* ACTIVITY
An exact, complete copy of the entries is what is needed.

* DATASET
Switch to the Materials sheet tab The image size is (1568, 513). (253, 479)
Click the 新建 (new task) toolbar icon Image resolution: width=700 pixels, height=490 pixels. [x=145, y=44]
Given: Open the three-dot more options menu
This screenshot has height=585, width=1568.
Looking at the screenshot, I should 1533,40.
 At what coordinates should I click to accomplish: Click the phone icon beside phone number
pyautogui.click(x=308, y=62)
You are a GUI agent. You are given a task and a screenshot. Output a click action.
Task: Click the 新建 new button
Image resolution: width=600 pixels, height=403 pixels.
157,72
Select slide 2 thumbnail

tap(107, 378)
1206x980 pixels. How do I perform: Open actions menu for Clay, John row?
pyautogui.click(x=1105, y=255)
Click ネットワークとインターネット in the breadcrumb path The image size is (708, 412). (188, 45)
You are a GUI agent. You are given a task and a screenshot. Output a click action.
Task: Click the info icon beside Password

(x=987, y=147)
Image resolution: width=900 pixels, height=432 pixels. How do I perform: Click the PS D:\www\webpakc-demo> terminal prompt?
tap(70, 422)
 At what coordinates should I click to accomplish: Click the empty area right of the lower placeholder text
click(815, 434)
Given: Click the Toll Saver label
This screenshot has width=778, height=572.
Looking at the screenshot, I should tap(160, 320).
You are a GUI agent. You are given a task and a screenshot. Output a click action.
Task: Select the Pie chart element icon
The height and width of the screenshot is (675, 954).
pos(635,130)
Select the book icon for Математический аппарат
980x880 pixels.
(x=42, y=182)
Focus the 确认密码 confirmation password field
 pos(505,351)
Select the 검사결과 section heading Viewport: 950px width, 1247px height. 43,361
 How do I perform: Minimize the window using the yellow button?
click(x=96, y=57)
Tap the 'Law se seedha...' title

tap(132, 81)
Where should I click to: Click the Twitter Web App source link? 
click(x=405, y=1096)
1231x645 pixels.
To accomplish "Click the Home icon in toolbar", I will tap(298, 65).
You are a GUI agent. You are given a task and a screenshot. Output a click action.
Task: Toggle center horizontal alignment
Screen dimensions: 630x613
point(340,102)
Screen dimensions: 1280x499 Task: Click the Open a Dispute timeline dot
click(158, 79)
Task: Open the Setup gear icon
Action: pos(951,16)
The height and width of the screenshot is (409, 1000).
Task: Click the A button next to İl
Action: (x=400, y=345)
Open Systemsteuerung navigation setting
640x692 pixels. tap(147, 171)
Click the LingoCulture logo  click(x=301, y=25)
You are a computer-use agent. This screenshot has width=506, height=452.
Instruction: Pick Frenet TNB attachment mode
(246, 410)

* EXPECTED ANSWER
Switch to the Materials sheet tab The image size is (1568, 513). (253, 479)
Click the 新建 (new task) toolbar icon Image resolution: width=700 pixels, height=490 pixels. [x=145, y=44]
Given: Open the three-dot more options menu
This screenshot has height=585, width=1568.
Looking at the screenshot, I should 1533,40.
 At what coordinates should I click to accomplish: Click the phone icon beside phone number
pyautogui.click(x=308, y=62)
You are a GUI agent. You are given a task and a screenshot. Output a click action.
Task: Click the 新建 new button
Image resolution: width=600 pixels, height=403 pixels.
157,72
Select slide 2 thumbnail

tap(107, 378)
1206x980 pixels. How do I perform: Open actions menu for Clay, John row?
pyautogui.click(x=1105, y=255)
Click ネットワークとインターネット in the breadcrumb path The image size is (708, 412). (188, 45)
You are a GUI agent. You are given a task and a screenshot. Output a click action.
Task: Click the info icon beside Password

(x=987, y=147)
Image resolution: width=900 pixels, height=432 pixels. How do I perform: Click the PS D:\www\webpakc-demo> terminal prompt?
tap(70, 422)
 At what coordinates should I click to accomplish: Click the empty area right of the lower placeholder text
click(815, 434)
Given: Click the Toll Saver label
This screenshot has width=778, height=572.
Looking at the screenshot, I should tap(160, 320).
You are a GUI agent. You are given a task and a screenshot. Output a click action.
Task: Select the Pie chart element icon
The height and width of the screenshot is (675, 954).
pos(635,130)
Select the book icon for Математический аппарат
980x880 pixels.
(x=42, y=182)
Focus the 确认密码 confirmation password field
 pos(505,351)
Select the 검사결과 section heading Viewport: 950px width, 1247px height. 43,361
 How do I perform: Minimize the window using the yellow button?
click(x=96, y=57)
Tap the 'Law se seedha...' title

tap(132, 81)
Where should I click to: Click the Twitter Web App source link? 
click(x=405, y=1096)
1231x645 pixels.
To accomplish "Click the Home icon in toolbar", I will tap(298, 65).
You are a GUI agent. You are given a task and a screenshot. Output a click action.
Task: Toggle center horizontal alignment
Screen dimensions: 630x613
point(340,102)
Screen dimensions: 1280x499 Task: Click the Open a Dispute timeline dot
click(158, 79)
Task: Open the Setup gear icon
Action: pos(951,16)
The height and width of the screenshot is (409, 1000).
Task: Click the A button next to İl
Action: (x=400, y=345)
Open Systemsteuerung navigation setting
640x692 pixels. tap(147, 171)
Click the LingoCulture logo  click(x=301, y=25)
You are a computer-use agent. This screenshot has width=506, height=452.
Instruction: Pick Frenet TNB attachment mode
(246, 410)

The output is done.